INTRODUCTION AND OBJECTIVES
Sacral neuromodulation is commonly used as a third-line treatment option in patients with a refractory voiding dysfunction, such as overactive bladder, non-obstructive urinary retention, urgency-frequency syndrome, or urge urinary incontinence.1 The process for the possible placement of the device is divided into two phases. First is the testing or trial phase, which has the objective of determining the perception and response of the patient to the stimulation, assessing improvement during 1–2 weeks.2,3 Then, those who have a successful trial continue to the placement of the implantable pulse generator (IPG) in the operating room (OR). For the trial phase, two different modalities can be performed. The first is the office-based test stimulation (OTS), an inexpensive and minimally invasive procedure performed in the office under a local anaesthesic.4 However, the rate of lead displacement or migration was considered to be an issue; thus, a staged technique was developed, consisting of an initial placement of a tined-lead in the OR under sedation.5 Besides the risk of lead migration in the OTS group, it is also considered to have a lower success rate.
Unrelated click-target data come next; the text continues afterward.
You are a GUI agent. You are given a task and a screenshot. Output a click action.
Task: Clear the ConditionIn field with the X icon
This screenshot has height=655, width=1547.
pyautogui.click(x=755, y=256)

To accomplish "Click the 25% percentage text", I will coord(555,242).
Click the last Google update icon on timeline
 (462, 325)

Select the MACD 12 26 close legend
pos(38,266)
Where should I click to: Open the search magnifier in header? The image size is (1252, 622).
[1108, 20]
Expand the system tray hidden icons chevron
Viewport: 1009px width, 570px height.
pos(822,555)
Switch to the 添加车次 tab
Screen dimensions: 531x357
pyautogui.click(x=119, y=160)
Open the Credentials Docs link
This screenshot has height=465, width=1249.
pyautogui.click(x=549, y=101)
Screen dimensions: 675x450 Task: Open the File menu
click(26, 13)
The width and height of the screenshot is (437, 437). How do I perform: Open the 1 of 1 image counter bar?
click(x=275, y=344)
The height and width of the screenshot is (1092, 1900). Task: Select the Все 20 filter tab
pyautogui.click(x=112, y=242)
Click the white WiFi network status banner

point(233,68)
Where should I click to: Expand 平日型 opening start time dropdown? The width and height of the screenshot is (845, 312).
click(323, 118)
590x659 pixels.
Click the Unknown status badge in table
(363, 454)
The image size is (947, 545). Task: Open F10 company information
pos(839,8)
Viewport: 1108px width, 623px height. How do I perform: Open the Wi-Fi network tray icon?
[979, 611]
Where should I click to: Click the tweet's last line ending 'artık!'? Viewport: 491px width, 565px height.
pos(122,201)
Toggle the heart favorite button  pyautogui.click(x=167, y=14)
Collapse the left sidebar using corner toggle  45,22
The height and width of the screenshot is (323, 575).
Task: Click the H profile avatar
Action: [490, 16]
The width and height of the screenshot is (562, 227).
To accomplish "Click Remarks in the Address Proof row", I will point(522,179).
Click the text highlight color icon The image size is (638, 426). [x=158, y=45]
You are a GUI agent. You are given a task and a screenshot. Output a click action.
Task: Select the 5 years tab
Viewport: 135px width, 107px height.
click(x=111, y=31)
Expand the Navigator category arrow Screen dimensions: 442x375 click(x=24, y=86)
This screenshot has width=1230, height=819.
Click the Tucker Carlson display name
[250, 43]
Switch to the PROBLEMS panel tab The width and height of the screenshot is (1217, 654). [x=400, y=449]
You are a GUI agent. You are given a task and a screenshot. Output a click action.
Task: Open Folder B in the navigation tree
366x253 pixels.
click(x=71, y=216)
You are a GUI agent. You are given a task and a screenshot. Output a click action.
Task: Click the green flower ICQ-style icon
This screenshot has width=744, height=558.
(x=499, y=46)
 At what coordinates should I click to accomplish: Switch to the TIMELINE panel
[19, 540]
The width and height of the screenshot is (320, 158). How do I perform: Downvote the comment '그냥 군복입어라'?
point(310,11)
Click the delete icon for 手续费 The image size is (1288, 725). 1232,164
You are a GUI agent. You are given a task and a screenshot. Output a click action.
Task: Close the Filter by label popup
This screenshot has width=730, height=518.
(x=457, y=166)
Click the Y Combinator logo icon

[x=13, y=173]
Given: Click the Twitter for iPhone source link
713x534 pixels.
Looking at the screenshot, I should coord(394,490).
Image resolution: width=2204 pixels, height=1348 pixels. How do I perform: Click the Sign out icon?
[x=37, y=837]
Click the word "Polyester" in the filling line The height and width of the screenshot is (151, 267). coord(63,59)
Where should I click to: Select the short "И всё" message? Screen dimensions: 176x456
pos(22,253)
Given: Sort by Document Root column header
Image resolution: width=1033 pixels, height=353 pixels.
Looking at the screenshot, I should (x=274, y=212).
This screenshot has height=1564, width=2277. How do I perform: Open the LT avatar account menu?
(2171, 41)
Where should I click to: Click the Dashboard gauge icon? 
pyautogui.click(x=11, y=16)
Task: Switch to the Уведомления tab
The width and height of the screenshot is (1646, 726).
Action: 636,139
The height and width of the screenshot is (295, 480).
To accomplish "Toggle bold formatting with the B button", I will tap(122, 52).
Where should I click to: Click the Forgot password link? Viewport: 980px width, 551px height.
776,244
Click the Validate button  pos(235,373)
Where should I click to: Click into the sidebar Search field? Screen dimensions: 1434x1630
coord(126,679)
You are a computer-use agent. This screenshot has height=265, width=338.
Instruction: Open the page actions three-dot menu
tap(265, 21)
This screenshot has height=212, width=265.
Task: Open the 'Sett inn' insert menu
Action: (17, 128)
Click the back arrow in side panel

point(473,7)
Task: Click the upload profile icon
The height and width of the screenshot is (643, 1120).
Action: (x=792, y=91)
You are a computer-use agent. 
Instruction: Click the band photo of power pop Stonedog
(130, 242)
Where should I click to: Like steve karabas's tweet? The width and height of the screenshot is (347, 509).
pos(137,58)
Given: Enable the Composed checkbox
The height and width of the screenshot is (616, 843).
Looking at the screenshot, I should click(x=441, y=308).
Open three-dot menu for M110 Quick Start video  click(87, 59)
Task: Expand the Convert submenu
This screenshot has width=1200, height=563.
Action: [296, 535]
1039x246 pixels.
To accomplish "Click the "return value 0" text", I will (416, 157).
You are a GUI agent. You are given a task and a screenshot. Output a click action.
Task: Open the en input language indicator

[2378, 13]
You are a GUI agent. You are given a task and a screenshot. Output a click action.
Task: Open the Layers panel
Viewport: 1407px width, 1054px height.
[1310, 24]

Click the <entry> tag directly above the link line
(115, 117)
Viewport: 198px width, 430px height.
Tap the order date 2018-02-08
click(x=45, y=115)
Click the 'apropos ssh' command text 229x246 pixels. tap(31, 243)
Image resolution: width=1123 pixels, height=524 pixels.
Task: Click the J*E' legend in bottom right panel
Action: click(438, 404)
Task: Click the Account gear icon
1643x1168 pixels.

Nevertheless, the studies are limited and focus on special populations.4 The authors considered whether the rate of success of the stimulation trial was higher actually when the first stage was performed in the OR, and if there were any other variables that could have a predictive role for trial success.
The study began by retrospectively querying a cohort of patients in the authors’ institution who had sacral neuromodulation testing from 2003–2016. Recordings were taken of baseline characteristics, urodynamic study results, lower urinary tract symptoms, and other treatments received for voiding dysfunction at each visit. Testing modality, OR report, and postoperative evaluations were reviewed. The authors then described categorical baseline variables with percentages and continuous normally distributed variables with means. Patients who had ≥50% symptom improvement after stimulation trial were defined as responders and went on to have IPG placement. In this analysis, responders or non-responders served as a dichotomous categorical dependent variable, while multiple independent variables were analysed using multivariable logistic regressions. The study found odds ratio with 95% confidence intervals estimating the probability of being responder based on multiple predictor variables.
From the final cohort of 103 patients, 88 (85.4%) met the improvement criteria to progress to IPG placement. In the OTS group, 40 of the 51 (78.0%) patients had a successful trial (mean trial duration of 7.4 days); 82.0% of these were tested with bilateral wires; 9 of 51 had equivocal results, lead displacement, or migration, and underwent tined-lead placement in OR, all progressing to IPG placement. In the staged group, 39 of 52 (75.0%) had a successful trial (mean trial duration of 9.1 days). Overall, no significant differences were noted for primary lower urinary tract symptoms, urodynamic study parameters, previous treatments, or other baseline variables in predicting implantation success between the two techniques after performing multivariable logistic regression.
DISCUSSION AND CONCLUSIONS
OTS had an equivalent success rate compared with the staged procedure. Patients who had successful initial OTS received one less anaesthetic. They generally had two wires placed, thus allowing assessment for improvement at two different locations. OTS has advantages of cost-effectiveness and the ability to trial at more than one site while achieving similar success rates, and should be considered the procedure of choice in experienced hands. A next step in this study could be the long-term follow-up of this cohort to assess outcomes and analyse differences between the groups.